Accordingly, VCX1 overexpression provides only a moderate increase in Cd2+ resistance ( Pittman et al., 2004). In view of the dual participation of Cod1p in the unfolded protein response (UPR) and Ca2+ homeostasis (Cronin et al., 2002), their up-regulation in the three mutant Vorinostat strains (Fig. 3C–H) could point to ER stress induced by Cd2+. Indeed, it was recently suggested that Cd2+ accumulation in the ER of yeast activates the UPR pathway which, in turn, is
essential to protect the strains against the metal presence (Gardarin et al., 2010). New studies are necessary to confirm these hypotheses regarding YVC1, VCX1 and COD1 responses to Cd2+ in yeast. Besides participation of Ca2+-transporters in Cd2+ tolerance, the results of this work also point to the interference of Cd2+ with Ca2+ homeostasis in yeast cells. Indeed, several reports have been demonstrated that Cd2+ treatment is able to increase the intracellular Ca2+ concentration in mammalian cells. Notably, the raise
in cytosolic Ca2+ seems to be associated with the signaling to Cd2+-induced apoptosis (Lee et al., 2006, Liu et al., 2007 and Wang et al., 2007). In S. cerevisiae, Cd2+ also stimulates the entry of Ca2+ into the WT cells, which appears to be an important aspect of its toxicity ( Kessels see more et al., 1987 and Gardarin et al., 2010). A phenotypic characteristic of pmr1Δ mutant is the increase in the basal concentration of Ca2+ cytosolic ( Locke et al., 2000) and, in contrast with Sorafenib mouse WT strain, Cd2+-treatment promotes decrease in Ca2+ levels in these cells ( Lauer-Júnior et al., 2008). Interestingly, our results about expression of intracellular Ca2+-transporters genes showed that in WT strain Cd2+ affect only the expression of PMC1, while in pmr1Δ
cells it is responsible by a general up-regulation of genes associated with Ca2+ transport.

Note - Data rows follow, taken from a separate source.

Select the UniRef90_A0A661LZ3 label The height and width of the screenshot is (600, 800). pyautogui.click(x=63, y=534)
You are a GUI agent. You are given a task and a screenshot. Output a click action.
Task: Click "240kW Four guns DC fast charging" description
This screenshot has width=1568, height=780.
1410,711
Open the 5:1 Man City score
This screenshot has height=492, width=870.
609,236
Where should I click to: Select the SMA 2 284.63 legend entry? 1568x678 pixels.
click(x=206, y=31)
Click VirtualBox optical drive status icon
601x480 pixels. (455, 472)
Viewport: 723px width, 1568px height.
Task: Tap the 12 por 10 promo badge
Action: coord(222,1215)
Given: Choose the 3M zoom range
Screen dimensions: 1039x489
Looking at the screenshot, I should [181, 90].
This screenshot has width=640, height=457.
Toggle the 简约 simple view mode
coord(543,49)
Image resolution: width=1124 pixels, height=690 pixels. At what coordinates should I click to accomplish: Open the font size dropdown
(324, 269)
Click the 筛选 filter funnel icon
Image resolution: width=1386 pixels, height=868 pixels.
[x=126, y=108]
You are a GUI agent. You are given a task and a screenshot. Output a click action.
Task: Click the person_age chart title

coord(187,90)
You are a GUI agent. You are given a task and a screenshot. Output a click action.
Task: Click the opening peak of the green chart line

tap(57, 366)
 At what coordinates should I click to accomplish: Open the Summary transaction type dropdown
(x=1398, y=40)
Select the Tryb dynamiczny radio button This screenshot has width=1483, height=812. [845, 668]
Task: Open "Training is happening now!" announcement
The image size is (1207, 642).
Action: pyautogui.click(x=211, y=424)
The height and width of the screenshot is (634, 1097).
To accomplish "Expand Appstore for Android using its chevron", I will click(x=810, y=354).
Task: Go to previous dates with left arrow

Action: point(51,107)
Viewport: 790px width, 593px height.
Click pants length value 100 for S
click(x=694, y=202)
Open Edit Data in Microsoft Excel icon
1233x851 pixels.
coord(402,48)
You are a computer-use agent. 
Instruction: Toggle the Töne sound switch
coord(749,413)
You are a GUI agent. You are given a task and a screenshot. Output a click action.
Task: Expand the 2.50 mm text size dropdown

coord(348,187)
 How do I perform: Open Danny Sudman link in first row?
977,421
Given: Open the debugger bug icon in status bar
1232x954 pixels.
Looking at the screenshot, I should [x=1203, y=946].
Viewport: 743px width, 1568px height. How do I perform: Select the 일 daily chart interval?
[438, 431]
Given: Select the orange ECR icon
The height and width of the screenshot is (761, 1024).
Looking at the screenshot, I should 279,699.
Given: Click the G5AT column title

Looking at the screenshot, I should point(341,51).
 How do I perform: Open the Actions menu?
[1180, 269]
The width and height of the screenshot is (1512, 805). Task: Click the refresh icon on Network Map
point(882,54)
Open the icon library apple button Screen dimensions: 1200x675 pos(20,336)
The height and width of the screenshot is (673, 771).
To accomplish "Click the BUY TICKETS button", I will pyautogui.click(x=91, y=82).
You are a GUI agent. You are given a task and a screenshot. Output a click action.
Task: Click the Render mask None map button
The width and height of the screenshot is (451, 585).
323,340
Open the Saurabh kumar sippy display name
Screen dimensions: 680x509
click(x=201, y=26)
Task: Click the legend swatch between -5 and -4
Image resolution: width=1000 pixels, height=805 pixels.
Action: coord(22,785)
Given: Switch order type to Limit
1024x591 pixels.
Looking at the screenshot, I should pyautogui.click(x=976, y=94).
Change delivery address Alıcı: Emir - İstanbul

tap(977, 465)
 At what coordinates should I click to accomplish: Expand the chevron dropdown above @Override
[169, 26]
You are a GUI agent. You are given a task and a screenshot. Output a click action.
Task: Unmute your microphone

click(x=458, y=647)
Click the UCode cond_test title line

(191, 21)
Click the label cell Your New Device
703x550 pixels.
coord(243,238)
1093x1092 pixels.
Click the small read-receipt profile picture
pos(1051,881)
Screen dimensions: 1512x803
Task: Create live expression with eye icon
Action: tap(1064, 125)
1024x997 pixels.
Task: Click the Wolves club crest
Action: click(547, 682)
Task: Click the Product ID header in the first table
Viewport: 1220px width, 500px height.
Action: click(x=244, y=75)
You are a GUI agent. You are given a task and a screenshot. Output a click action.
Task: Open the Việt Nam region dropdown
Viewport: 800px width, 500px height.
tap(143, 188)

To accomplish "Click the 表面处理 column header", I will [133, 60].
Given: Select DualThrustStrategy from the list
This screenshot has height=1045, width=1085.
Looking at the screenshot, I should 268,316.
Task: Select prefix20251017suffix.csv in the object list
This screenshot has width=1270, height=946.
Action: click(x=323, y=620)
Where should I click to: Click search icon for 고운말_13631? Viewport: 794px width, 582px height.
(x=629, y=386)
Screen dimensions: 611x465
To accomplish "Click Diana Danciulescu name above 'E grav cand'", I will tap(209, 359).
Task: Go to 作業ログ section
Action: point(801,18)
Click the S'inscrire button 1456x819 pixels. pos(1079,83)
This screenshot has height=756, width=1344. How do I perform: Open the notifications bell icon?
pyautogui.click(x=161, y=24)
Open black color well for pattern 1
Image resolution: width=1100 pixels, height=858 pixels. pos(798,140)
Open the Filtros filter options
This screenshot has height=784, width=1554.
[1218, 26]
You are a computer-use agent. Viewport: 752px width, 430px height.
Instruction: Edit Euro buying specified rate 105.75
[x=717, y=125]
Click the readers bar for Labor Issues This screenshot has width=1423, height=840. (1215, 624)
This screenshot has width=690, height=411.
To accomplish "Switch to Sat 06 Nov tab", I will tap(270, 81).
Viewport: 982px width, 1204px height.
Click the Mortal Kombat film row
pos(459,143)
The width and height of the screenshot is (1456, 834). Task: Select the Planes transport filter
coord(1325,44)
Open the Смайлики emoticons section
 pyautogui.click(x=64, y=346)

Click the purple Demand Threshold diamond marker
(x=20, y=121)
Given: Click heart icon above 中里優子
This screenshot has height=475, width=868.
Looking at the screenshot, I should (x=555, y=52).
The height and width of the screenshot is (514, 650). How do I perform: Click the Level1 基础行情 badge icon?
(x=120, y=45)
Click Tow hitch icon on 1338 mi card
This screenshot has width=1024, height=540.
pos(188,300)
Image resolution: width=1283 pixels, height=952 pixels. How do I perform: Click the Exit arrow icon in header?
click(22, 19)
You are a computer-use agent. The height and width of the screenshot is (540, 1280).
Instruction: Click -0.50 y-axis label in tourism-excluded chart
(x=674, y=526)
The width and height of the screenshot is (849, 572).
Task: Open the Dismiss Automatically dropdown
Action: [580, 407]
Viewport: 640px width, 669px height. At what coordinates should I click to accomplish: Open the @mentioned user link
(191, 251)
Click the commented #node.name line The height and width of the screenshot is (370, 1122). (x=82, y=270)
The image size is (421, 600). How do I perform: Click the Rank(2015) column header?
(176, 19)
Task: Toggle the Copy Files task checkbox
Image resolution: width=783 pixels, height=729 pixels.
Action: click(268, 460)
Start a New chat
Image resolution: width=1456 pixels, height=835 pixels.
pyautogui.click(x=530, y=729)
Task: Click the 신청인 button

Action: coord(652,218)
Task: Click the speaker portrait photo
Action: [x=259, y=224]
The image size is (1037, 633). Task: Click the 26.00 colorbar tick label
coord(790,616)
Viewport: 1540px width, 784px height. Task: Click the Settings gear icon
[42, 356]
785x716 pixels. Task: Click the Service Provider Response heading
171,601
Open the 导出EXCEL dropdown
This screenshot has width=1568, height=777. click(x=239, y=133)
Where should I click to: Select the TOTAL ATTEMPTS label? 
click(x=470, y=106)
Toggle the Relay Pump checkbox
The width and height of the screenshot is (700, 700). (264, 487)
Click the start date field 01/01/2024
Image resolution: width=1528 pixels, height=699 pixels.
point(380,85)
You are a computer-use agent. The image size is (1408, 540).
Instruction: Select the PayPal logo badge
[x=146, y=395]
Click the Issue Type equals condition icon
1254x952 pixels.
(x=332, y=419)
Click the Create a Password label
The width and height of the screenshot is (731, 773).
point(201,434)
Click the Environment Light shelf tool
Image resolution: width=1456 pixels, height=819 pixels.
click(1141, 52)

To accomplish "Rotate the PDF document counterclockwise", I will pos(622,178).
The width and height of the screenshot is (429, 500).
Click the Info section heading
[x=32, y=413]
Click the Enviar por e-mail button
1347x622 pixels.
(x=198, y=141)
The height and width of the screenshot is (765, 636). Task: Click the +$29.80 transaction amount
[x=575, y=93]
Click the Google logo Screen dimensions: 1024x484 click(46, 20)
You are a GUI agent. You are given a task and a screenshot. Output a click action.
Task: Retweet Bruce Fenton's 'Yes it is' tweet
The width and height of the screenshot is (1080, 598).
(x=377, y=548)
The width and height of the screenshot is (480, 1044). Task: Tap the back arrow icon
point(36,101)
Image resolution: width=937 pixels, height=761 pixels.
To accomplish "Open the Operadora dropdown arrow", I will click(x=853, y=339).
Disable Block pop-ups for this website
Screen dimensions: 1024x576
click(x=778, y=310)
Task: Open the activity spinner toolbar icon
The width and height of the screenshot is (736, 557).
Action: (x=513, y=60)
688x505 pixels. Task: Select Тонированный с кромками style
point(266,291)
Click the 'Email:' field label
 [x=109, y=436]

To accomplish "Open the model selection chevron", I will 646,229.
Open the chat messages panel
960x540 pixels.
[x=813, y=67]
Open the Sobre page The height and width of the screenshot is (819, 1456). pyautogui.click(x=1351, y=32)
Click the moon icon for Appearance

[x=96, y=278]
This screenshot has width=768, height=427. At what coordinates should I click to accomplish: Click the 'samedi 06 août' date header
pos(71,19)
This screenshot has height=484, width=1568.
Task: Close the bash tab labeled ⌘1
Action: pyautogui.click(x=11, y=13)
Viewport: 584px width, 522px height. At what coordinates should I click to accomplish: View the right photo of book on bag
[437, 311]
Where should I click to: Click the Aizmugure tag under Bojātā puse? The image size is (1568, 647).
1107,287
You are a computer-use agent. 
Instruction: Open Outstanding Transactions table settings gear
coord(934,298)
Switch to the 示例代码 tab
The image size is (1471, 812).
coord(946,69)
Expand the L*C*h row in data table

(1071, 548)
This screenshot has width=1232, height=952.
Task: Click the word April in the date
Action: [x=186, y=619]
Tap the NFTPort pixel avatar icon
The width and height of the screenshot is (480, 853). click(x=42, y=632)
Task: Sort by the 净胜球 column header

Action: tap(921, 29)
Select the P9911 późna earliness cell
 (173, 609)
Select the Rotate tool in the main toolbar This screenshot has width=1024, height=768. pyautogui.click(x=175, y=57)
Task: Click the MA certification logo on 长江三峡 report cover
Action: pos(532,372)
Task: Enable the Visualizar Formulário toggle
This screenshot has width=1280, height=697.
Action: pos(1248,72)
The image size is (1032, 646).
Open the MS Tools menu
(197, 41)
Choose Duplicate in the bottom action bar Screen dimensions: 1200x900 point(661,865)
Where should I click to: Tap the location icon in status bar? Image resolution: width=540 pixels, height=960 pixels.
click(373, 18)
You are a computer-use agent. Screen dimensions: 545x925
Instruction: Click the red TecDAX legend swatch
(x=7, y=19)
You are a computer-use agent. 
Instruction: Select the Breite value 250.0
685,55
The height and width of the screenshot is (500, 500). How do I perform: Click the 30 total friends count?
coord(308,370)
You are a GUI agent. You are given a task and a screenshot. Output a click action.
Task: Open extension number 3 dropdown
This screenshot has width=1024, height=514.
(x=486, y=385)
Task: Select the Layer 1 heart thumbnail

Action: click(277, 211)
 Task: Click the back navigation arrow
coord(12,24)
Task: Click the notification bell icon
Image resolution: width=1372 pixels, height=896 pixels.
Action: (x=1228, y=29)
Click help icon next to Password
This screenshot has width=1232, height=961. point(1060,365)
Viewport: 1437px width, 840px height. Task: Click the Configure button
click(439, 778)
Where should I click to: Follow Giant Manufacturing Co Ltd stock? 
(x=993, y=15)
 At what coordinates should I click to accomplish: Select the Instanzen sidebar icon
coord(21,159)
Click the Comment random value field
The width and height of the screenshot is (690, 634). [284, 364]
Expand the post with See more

This could indicate that reduction of Ca2+ levels in pmr1Δ after Cd2+ treatment requires a more accurate adjustment than the probable augment of Ca2+ in WT cells, which could be minimized by the own up-regulation of PMC1. However, this hypothesis needs experimental confirmation. Genes whose deletion produces a great sensitivity to a specific metal are considered primary elements in detoxification pathways, while genes that reply through alteration in the expression profile possibly are downstream elements in the same pathway or elements of alternative routes to detoxification (Jin et al., 2008). This work suggests that Pmr1p and Pmc1p can contribute, along with Ycf1p, to Cd2+ detoxification in S. cerevisiae. The high sensitivity of ycf1Δ to Cd2+ confirms that Ycf1p is the main line of defense against Cd2+ ions. However, Pmr1p and Pmc1p can act as ancillary pathways that help yeast to cope with Cd2+ toxicity especially when function of Ycf1p is compromised, even though pmc1Δ and pmr1Δ mutants are not highly sensitive to Cd2+.